Like Water For Trees

Here's the post I didn't post from our week away due to the serious lack of connectivity.  And my lazy self.  Just lazying around. Now I'm sticking it in here to plump up the content, while I scramble to write more.  Writing more.  Writing more now.

We're at the Ripley Yippee this weekend -- the Fifth Annual Get Together of Bill's high school friends. And their spouses who aren't high school friends, but are friends by association and cumulative Yippee experiences.  This year we've congregated at Bonnie and Jim's in Hendersonville, NC. 

Now, look.  By the time you get around to reading this, if ever, we'll be back home.* And besides John is there.  And Cujo is there.  And Cujo has his gun.  So don't bother going all "WooHoo!  Ann and Bill are out of town.  Let's go steal their collection of diced tomatoes from Costco!"  

Really.  Don't mess with Cujo when he's armed.  You'll be sorry.

Oops, I got busy caveating and lost the train.  Which is trees.

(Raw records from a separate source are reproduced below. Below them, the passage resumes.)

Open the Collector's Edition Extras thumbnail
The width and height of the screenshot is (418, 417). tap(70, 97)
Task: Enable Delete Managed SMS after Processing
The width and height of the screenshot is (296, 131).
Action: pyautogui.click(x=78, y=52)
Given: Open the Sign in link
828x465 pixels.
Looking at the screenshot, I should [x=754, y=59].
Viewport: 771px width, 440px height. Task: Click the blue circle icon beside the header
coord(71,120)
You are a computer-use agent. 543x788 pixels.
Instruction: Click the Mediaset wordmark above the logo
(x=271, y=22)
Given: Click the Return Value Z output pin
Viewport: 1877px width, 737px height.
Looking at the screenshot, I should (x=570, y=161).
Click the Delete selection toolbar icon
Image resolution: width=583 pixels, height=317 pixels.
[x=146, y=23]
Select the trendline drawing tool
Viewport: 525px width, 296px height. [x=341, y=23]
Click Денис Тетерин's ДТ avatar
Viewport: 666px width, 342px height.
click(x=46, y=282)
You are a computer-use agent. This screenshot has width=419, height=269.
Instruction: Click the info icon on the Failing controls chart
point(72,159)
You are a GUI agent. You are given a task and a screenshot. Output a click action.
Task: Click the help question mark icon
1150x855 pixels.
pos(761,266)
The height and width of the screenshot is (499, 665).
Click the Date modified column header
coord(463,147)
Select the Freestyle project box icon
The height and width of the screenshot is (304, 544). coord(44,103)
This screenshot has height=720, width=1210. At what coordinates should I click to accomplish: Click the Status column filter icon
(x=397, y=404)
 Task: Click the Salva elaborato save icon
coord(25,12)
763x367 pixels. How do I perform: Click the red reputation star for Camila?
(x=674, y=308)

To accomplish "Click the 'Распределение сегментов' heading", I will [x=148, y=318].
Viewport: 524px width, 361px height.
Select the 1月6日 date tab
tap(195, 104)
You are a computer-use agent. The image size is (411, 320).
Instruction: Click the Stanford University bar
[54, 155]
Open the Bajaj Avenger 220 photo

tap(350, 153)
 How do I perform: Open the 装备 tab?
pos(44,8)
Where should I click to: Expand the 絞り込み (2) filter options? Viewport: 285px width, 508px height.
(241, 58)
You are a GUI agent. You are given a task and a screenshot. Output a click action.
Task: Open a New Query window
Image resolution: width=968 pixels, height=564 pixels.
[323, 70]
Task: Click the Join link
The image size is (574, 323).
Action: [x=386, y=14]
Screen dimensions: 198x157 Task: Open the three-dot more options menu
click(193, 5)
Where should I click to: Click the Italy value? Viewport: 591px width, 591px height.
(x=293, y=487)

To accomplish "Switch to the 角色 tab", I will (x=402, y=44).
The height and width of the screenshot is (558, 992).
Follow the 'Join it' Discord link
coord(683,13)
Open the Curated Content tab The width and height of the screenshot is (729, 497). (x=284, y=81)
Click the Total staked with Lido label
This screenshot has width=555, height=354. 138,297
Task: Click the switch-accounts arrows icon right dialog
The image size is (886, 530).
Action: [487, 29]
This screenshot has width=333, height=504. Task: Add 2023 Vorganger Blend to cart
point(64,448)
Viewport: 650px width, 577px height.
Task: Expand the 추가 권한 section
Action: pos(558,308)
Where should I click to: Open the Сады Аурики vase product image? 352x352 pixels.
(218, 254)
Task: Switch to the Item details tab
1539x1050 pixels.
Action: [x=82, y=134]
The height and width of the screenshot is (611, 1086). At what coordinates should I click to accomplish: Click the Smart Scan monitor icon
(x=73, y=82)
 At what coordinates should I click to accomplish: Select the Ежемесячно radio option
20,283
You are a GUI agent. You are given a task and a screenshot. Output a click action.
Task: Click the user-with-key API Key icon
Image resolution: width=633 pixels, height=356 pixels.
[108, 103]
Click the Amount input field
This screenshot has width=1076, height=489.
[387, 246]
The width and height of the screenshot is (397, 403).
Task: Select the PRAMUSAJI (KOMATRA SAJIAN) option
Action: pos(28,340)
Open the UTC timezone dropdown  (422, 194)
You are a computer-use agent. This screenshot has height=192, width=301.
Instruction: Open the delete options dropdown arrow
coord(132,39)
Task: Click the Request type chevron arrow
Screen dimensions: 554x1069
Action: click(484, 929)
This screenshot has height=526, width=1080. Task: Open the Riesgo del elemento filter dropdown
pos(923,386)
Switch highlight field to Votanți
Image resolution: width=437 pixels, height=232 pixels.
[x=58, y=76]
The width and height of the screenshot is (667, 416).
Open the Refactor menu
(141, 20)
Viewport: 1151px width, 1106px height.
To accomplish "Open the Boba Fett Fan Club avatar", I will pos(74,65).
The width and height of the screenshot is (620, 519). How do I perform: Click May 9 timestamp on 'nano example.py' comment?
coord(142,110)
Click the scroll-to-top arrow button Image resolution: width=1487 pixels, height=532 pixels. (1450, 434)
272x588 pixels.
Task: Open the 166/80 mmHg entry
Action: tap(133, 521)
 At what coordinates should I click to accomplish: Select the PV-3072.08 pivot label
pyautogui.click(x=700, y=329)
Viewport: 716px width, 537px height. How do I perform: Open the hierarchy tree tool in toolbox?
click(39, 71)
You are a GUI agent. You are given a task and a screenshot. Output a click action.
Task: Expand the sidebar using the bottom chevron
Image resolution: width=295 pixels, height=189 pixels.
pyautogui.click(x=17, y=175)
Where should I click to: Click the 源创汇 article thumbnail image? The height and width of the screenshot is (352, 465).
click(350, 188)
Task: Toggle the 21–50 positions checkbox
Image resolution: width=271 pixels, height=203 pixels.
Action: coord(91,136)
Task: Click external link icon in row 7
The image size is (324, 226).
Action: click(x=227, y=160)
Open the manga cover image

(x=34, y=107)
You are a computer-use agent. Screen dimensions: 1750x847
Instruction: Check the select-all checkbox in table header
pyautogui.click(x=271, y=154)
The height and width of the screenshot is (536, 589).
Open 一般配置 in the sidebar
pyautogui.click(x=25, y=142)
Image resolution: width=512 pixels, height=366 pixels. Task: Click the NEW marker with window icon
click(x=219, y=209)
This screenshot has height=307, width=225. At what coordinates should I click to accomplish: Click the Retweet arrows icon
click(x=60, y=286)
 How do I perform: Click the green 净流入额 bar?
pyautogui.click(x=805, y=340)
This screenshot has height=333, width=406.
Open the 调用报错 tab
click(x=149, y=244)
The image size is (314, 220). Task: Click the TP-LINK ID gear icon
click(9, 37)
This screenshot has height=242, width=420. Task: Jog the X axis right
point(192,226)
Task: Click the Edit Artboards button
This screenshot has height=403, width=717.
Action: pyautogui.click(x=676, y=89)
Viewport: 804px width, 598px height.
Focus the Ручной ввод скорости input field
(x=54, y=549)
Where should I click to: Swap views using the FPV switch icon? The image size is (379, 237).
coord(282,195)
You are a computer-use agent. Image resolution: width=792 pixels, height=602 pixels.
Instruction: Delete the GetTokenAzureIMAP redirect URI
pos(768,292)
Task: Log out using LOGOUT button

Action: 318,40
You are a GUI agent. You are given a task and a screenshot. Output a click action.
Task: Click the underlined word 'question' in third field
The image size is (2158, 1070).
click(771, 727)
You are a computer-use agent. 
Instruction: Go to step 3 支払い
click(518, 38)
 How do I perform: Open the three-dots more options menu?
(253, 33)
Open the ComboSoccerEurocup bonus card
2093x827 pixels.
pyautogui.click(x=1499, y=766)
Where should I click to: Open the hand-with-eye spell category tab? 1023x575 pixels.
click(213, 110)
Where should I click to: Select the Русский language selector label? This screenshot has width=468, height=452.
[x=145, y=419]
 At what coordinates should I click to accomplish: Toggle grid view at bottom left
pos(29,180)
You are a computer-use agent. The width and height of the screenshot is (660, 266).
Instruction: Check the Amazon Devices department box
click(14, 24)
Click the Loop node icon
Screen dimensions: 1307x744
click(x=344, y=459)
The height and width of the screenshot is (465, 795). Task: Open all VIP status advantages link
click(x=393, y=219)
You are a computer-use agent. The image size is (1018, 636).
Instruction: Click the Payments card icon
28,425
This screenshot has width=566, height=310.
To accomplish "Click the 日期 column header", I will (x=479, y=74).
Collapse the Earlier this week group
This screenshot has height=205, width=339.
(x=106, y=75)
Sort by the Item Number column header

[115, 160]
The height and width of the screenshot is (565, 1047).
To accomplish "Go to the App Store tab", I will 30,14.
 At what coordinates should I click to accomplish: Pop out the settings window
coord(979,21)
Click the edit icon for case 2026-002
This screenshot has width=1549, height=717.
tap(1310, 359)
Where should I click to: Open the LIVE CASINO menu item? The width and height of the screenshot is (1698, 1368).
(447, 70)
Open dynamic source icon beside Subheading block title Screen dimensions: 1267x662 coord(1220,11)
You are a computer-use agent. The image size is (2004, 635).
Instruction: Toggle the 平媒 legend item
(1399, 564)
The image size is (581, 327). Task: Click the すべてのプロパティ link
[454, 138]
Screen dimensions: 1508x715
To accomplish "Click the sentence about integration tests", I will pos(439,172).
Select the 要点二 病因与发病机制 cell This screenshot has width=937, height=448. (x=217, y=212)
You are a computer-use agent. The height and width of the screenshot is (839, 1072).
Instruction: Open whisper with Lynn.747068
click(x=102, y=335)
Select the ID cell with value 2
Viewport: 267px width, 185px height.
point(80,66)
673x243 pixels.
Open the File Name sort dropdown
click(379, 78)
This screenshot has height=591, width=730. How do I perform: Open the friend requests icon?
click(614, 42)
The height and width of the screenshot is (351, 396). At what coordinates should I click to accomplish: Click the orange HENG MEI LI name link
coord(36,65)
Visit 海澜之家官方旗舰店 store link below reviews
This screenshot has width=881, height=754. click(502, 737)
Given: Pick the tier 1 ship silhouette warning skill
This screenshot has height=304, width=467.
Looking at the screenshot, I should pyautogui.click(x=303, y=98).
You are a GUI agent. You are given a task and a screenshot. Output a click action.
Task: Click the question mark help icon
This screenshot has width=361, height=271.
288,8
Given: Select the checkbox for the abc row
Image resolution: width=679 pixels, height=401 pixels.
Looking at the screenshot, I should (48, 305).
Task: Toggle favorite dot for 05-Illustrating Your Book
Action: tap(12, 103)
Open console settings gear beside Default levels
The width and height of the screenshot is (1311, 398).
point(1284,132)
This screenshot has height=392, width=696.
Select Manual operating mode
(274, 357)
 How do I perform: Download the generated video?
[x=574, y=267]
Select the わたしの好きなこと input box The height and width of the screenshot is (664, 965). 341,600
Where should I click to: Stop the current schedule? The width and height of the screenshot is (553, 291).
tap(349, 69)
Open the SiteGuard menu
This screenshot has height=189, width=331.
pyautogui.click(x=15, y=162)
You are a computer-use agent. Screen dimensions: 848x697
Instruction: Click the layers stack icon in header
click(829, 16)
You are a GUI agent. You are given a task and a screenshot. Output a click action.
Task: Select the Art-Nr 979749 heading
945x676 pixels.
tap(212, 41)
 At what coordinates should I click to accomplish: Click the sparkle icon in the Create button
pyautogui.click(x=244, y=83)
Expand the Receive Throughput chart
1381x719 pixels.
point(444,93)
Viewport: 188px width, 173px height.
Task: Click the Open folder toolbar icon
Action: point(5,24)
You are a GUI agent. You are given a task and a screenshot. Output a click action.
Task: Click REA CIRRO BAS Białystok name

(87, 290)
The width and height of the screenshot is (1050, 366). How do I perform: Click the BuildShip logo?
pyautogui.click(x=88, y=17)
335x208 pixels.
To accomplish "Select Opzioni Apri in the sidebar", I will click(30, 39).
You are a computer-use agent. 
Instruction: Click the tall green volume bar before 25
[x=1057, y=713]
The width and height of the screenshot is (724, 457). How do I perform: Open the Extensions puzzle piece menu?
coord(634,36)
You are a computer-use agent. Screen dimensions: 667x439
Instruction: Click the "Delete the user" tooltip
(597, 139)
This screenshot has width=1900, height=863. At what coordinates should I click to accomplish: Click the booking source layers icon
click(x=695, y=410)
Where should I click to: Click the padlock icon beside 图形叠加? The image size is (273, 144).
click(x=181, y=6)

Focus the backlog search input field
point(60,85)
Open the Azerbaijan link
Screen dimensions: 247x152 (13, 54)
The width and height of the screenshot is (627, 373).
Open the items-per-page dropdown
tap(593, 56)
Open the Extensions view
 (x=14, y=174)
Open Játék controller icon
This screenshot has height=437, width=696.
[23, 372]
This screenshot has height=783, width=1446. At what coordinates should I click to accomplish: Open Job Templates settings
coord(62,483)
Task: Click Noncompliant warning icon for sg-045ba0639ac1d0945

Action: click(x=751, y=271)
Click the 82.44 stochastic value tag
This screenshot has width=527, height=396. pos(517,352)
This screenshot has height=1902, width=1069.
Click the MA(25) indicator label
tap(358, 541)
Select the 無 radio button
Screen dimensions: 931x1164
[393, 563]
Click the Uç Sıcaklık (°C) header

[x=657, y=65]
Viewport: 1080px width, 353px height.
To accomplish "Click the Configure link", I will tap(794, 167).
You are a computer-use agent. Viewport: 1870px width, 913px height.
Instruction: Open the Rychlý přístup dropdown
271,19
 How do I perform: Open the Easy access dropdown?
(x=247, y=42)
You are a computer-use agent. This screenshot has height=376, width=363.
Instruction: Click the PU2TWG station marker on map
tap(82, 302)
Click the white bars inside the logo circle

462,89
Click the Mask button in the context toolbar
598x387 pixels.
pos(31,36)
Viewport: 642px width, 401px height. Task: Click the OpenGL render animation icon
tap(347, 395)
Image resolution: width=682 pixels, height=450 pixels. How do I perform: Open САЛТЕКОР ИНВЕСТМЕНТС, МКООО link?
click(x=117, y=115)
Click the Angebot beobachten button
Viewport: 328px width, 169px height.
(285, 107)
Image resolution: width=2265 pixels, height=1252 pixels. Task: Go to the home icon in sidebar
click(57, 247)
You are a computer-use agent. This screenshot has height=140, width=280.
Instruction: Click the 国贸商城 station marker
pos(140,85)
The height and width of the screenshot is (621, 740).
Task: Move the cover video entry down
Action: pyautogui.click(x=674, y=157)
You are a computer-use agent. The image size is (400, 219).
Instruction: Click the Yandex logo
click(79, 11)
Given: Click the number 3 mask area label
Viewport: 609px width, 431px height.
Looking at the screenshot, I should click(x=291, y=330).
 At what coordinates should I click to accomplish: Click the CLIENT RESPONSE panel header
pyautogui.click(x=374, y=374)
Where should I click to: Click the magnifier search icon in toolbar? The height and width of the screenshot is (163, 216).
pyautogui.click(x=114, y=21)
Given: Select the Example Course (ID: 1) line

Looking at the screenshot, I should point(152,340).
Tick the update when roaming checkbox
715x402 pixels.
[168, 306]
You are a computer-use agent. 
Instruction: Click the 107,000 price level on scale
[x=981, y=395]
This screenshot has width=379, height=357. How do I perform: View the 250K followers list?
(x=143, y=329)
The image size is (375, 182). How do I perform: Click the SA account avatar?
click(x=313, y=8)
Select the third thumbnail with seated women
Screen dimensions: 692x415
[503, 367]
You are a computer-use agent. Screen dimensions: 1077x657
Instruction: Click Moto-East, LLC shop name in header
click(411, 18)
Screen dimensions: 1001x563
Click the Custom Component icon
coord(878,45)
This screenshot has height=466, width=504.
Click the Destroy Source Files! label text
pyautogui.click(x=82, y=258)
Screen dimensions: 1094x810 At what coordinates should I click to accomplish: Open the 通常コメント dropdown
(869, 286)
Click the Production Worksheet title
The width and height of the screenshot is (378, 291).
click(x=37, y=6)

From the moment we slipped out of the mainstream and onto the Blue Ridge Parkway, we have been surrounded and enveloped by trees.  You know how I am about big water.  I'm almost that way about big trees.  There's something about a tree that has grown untouched for decades -- watered by cloud-fog and sustained by seasons of silence.  Something powerful.  Something true. 

They are beings. 

They don't talk.  They don't judge.  They have no opinions.  No regrets.  Their history flows in a slow river of sap and encircles the core of them in rings that mark the passage of their time.  Big, old, tall trees call us to order by their presence. Admonish us with their silence.  Invite us to share in a dream that is not human, neither right nor wrong, not kind or unkind. By their presence they heal us of distraction.

Right about there's where I stopped cursing the No Service messages and gave up.  Here's what I'd add.  (In addition to "Ha!  We're home and our tomatoes are safe and we've taken Cujo's gun away.  Who wants to live with an armed cat anyhow?")

It remains to be said that  I loved hanging out at Bonnie's, using the excuse (entirely valid) of my knees as refuge from outings and exercise, enjoying the company of trees.  And the blessed balm of stillness when only the hush-hush whisper of leaves and the cries of birds can be heard.

On our way home, we stopped at Pipestem State Park in West Virginia.  Where the trees are bigger and more silently present.  Where the mountains themselves are alive but not talking about it.  That was good, too.

Now we're glad to be home.


*How prophetic this turned out to be!